Il y a le titre original — Sanma no aji (La saveur du sanma), en caractères kanji: 秋刀魚の = Le goût du poisson-couteau d'automne —, titre qu'on imagine trop japonais pour l'exportation; puis le titre international: An Autumn Afternoon, et enfin le titre français: le Goût du saké. Le saké à la place du sanma, parce que le saké, ça lui parle au spectateur occidental, et que dans le film, on boit davantage de saké (et de bière) — à l'image d'Ozu et Noda — qu'on ne mange de sanma.

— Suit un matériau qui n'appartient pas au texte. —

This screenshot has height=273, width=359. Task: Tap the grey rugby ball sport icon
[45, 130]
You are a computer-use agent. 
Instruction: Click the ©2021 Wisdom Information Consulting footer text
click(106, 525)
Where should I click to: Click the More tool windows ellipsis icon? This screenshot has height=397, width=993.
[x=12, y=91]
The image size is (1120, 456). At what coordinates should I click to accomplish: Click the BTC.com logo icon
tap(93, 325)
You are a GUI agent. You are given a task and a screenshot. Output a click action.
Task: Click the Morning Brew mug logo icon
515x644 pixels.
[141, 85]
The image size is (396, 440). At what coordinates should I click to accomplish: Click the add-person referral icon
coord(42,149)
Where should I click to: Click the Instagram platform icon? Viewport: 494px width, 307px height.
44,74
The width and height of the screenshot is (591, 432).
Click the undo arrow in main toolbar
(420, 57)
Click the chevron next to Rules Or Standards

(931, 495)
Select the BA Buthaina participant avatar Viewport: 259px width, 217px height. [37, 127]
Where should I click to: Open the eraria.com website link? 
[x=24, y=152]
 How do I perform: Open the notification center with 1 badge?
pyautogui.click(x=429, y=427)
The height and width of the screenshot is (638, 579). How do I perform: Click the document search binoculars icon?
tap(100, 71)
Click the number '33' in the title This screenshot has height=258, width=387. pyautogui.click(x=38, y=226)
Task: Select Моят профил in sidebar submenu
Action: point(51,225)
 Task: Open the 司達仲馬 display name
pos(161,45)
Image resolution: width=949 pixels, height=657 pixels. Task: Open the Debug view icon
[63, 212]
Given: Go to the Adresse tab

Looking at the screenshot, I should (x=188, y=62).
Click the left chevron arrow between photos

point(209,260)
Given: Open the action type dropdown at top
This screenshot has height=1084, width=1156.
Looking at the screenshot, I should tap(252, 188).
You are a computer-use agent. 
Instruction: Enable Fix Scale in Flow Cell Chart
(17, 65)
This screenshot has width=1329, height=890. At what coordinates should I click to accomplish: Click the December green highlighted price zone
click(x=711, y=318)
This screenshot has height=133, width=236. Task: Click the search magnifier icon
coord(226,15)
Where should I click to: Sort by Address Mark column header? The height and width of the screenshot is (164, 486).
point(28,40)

Reste que pour Ozu l'esprit du film, dont le titre est le reflet, c'est le sanma, pas le saké. Mais c'est quoi le sanma? Un petit tour sur Wikipédia nous apprend que les idéogrammes — "poisson, couteau, automne" — qui composent le nom de ce poisson (appelé également "balaou") s'expliquent par le fait que son corps à la forme d'une lame de couteau et qu'il est très abondant en automne, saison où, au Japon, on le consomme massivement, servi le plus souvent entier, salé et grillé, accompagné de raifort râpé, de soupe miso et de riz (1). Le sanma est évoqué dans la scène du restaurant où le Pr Sakuma (surnommé "la Gourde") a été invité par ses anciens élèves, scène qui voit le professeur se délecter dudit poisson, qu'il découvre pour la première fois et dont il saisit vite comment écrire le nom (poisson + abondance). Bref, un titre — "Le goût du sanma" — qui rappelle à la fois la mer (Chishū Ryū, le père veuf du film est un ancien capitaine de la marine impériale) et l'automne. Ce double aspect, maritime et automnal, imprègne tout le film, lui conférant une force directionnelle qu'Ozu n'avait peut-être encore jamais atteint (sa maîtrise de l'ellipse y est ici exceptionnelle), comme un cap qu'il faudrait maintenir, contre vents et marées, et une mélancolie d'autant plus bouleversante que ce film sera son dernier.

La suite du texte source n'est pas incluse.